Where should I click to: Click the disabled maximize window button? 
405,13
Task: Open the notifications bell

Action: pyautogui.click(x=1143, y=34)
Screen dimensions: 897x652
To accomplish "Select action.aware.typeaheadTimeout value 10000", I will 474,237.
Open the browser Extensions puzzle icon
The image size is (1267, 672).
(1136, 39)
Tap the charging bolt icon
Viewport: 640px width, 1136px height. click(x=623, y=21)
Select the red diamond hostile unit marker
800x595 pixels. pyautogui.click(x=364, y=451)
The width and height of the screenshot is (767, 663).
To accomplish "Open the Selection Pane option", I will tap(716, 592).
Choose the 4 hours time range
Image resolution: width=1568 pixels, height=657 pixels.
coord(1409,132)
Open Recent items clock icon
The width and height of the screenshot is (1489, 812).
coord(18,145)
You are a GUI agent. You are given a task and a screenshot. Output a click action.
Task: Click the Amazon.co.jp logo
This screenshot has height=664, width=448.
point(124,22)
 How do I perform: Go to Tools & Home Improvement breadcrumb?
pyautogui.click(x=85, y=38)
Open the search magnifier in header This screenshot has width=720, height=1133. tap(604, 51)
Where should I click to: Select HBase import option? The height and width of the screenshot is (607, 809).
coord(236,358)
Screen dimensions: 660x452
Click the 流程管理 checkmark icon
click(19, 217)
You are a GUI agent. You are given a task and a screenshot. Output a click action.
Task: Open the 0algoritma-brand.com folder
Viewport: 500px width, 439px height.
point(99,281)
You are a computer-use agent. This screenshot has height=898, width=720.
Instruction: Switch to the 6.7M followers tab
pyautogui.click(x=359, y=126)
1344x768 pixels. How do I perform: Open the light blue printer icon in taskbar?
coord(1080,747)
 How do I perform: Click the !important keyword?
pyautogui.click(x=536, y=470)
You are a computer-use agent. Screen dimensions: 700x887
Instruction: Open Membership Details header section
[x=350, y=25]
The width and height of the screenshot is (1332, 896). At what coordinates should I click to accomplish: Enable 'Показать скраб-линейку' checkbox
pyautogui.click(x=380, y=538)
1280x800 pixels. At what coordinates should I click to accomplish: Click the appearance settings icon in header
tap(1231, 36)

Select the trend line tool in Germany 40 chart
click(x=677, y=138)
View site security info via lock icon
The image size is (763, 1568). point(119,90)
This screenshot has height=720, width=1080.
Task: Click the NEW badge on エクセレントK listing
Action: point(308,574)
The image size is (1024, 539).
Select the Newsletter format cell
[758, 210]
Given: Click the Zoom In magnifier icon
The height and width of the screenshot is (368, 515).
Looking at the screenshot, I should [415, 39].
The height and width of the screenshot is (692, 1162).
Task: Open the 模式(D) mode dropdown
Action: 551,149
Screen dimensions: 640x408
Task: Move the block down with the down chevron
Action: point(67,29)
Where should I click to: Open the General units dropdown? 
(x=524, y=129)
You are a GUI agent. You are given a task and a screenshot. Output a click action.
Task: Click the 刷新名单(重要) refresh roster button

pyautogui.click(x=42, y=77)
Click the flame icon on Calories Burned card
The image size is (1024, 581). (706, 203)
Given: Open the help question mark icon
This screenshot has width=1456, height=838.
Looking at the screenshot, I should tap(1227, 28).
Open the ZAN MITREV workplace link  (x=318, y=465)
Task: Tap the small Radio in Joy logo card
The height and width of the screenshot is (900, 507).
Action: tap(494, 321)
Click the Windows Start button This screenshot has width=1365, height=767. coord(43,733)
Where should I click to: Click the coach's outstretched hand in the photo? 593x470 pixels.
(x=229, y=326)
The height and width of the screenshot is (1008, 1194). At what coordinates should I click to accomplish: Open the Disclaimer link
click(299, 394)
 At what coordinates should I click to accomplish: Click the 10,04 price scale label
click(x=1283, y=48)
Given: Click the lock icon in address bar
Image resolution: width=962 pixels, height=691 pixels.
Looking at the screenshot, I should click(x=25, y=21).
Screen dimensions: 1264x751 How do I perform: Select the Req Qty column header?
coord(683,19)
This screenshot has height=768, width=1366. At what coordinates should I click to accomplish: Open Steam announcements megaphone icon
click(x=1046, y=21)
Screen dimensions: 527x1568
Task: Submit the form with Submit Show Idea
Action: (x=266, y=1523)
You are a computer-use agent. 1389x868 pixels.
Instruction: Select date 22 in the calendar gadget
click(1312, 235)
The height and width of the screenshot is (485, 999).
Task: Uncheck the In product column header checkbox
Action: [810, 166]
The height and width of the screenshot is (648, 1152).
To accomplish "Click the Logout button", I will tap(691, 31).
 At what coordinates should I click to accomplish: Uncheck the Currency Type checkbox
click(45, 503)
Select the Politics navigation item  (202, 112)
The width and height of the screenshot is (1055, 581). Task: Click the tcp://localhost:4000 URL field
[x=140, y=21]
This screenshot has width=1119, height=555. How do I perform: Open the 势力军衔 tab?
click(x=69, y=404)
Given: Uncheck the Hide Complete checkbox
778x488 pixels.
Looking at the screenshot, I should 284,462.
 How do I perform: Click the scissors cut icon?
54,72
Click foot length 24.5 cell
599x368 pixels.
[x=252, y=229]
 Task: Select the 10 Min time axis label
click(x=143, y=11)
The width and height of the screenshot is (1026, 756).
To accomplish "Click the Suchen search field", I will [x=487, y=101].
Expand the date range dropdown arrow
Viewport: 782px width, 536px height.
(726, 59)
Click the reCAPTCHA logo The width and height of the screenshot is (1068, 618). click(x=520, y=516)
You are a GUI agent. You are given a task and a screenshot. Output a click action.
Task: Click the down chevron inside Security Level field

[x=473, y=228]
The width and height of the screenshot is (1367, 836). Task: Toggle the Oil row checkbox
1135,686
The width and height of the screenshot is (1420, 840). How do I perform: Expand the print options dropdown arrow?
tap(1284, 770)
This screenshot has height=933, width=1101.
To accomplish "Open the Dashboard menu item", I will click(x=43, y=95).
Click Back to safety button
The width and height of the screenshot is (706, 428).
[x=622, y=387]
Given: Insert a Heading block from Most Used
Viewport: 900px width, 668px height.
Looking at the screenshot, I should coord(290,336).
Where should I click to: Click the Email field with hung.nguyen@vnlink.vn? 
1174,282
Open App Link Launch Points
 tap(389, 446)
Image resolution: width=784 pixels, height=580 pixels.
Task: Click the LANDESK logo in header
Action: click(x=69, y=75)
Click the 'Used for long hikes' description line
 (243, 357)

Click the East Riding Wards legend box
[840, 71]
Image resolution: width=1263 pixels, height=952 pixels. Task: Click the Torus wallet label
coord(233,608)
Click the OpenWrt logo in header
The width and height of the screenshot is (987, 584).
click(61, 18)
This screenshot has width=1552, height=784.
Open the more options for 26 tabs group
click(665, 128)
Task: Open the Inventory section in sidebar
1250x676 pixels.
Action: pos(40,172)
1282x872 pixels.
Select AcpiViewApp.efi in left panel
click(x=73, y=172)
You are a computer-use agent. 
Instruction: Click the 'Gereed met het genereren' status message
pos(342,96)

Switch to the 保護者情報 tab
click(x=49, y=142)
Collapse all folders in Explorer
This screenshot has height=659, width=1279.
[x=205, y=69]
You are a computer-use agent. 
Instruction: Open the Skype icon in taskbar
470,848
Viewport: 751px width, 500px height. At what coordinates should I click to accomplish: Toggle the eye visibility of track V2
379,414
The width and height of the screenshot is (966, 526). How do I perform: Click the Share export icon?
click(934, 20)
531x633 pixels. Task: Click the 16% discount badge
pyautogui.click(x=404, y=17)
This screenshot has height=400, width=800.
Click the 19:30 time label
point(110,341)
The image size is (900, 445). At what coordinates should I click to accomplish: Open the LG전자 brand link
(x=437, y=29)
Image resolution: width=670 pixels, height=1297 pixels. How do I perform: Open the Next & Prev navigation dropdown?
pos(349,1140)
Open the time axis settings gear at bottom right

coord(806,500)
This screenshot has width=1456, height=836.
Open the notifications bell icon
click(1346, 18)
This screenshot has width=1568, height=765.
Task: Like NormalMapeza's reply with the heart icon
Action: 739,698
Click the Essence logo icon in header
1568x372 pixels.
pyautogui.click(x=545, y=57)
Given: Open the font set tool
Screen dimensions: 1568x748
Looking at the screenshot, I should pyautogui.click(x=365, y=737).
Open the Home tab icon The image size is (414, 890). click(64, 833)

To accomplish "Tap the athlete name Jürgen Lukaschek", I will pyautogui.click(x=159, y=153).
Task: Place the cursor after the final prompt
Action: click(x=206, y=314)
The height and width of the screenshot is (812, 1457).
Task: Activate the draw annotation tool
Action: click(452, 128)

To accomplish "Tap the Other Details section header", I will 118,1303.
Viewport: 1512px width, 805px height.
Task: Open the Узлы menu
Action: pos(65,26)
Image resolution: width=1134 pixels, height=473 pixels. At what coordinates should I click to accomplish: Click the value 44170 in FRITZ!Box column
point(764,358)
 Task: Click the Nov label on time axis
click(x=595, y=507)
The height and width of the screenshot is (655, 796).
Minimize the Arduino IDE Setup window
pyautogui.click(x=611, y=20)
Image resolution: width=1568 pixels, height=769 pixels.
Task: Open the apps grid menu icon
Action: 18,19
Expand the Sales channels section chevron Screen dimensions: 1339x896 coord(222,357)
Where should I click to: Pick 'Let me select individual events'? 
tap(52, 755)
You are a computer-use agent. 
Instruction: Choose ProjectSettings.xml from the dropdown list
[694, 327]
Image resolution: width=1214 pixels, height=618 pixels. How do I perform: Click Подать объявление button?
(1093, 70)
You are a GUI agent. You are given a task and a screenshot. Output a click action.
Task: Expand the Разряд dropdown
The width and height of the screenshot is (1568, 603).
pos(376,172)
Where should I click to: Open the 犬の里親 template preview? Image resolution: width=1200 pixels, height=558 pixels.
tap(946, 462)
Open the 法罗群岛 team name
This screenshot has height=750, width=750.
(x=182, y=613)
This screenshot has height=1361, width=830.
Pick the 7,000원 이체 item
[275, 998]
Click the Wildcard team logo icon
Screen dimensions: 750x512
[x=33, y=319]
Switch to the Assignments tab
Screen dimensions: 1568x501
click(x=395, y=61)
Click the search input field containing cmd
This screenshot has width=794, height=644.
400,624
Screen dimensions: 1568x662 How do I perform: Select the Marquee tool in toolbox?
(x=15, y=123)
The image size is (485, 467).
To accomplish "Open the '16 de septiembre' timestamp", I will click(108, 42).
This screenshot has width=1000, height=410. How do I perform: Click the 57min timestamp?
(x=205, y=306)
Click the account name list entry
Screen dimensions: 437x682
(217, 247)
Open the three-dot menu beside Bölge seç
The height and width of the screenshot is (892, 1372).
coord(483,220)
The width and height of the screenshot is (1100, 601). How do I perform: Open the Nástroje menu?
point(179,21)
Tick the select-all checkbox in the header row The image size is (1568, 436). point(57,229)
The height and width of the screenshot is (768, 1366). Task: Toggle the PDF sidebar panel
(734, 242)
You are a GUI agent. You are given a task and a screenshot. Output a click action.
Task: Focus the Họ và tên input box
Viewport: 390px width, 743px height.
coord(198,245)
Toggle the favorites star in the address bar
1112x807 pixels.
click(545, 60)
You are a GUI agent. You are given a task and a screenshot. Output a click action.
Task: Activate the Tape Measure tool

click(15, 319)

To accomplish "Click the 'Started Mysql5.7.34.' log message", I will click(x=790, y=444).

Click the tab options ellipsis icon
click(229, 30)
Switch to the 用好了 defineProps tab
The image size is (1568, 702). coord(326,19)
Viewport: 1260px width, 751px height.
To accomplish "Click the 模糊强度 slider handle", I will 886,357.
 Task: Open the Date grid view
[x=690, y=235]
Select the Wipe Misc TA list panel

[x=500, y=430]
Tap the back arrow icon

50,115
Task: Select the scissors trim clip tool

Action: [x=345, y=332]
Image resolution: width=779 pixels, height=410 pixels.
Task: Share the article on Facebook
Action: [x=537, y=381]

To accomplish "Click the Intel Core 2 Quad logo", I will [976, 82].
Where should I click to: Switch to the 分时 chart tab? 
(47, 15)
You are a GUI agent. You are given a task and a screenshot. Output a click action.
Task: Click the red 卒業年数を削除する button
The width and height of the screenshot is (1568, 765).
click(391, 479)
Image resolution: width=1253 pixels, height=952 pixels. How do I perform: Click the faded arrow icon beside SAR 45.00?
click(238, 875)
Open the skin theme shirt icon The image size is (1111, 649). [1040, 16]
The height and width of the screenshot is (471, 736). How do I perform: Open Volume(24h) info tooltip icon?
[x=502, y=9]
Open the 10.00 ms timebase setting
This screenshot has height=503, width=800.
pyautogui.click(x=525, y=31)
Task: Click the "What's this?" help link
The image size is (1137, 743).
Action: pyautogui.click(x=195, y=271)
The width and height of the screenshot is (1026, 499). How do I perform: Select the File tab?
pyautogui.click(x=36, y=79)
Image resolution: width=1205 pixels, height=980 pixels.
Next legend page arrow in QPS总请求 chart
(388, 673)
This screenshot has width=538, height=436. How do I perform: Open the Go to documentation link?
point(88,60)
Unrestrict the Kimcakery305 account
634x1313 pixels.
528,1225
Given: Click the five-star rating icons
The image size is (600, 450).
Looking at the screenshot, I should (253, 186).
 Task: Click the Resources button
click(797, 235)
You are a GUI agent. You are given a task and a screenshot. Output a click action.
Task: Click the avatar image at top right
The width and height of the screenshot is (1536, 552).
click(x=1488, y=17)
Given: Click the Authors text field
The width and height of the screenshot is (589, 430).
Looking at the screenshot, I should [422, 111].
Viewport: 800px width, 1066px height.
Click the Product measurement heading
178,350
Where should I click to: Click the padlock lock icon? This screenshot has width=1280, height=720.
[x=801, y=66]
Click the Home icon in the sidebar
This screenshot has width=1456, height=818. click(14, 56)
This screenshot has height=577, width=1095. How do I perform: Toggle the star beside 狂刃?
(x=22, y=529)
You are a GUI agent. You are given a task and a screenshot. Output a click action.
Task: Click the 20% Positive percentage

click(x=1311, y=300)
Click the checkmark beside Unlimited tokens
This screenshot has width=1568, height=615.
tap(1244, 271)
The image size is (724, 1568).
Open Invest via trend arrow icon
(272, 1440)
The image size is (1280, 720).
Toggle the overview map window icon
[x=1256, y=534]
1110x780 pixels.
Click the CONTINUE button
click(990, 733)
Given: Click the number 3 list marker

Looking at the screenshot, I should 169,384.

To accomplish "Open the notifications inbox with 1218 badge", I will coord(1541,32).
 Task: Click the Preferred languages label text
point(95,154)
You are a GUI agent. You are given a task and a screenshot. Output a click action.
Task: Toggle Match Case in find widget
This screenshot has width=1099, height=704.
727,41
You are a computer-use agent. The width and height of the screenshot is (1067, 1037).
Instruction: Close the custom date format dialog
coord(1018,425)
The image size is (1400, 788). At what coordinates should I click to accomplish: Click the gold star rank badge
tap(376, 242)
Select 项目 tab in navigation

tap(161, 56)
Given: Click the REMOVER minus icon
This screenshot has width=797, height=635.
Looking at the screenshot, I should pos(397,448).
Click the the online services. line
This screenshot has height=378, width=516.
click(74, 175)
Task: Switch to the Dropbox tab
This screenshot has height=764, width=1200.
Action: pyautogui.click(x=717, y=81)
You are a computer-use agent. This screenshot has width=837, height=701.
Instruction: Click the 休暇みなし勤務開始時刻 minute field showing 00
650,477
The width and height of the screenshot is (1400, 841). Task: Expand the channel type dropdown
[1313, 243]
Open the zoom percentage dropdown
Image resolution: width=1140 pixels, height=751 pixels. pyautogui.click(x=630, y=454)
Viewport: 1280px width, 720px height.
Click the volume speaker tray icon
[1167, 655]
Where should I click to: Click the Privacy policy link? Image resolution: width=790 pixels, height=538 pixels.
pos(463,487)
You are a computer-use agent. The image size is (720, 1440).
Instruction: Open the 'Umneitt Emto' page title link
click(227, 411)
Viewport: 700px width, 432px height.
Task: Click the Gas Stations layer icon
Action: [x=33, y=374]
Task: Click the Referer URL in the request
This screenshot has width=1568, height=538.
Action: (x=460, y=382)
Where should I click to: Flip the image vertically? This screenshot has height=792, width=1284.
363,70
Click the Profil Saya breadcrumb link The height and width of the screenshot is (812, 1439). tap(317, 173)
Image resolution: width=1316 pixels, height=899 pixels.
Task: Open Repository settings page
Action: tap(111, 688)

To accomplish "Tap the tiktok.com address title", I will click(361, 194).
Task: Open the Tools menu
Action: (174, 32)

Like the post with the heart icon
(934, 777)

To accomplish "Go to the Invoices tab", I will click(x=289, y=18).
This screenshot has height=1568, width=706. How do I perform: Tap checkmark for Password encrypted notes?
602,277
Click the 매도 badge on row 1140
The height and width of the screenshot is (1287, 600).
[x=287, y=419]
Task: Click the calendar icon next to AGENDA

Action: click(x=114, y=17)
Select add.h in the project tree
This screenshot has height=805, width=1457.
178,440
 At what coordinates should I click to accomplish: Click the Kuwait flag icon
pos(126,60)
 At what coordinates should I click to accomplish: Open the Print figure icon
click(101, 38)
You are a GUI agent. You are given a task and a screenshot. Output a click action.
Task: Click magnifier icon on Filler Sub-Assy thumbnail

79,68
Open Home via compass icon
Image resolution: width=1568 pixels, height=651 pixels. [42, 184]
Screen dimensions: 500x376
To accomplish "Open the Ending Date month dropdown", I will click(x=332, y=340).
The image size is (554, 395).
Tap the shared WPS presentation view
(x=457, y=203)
----------
Working from the material above, restate word for word the lines between the line with "This screenshot has height=503, width=800." and the line with "Image resolution: width=1205", both included, and only those.

This screenshot has height=503, width=800.
pyautogui.click(x=525, y=31)
Task: Click the "What's this?" help link
The image size is (1137, 743).
Action: pyautogui.click(x=195, y=271)
The width and height of the screenshot is (1026, 499). How do I perform: Select the File tab?
pyautogui.click(x=36, y=79)
Image resolution: width=1205 pixels, height=980 pixels.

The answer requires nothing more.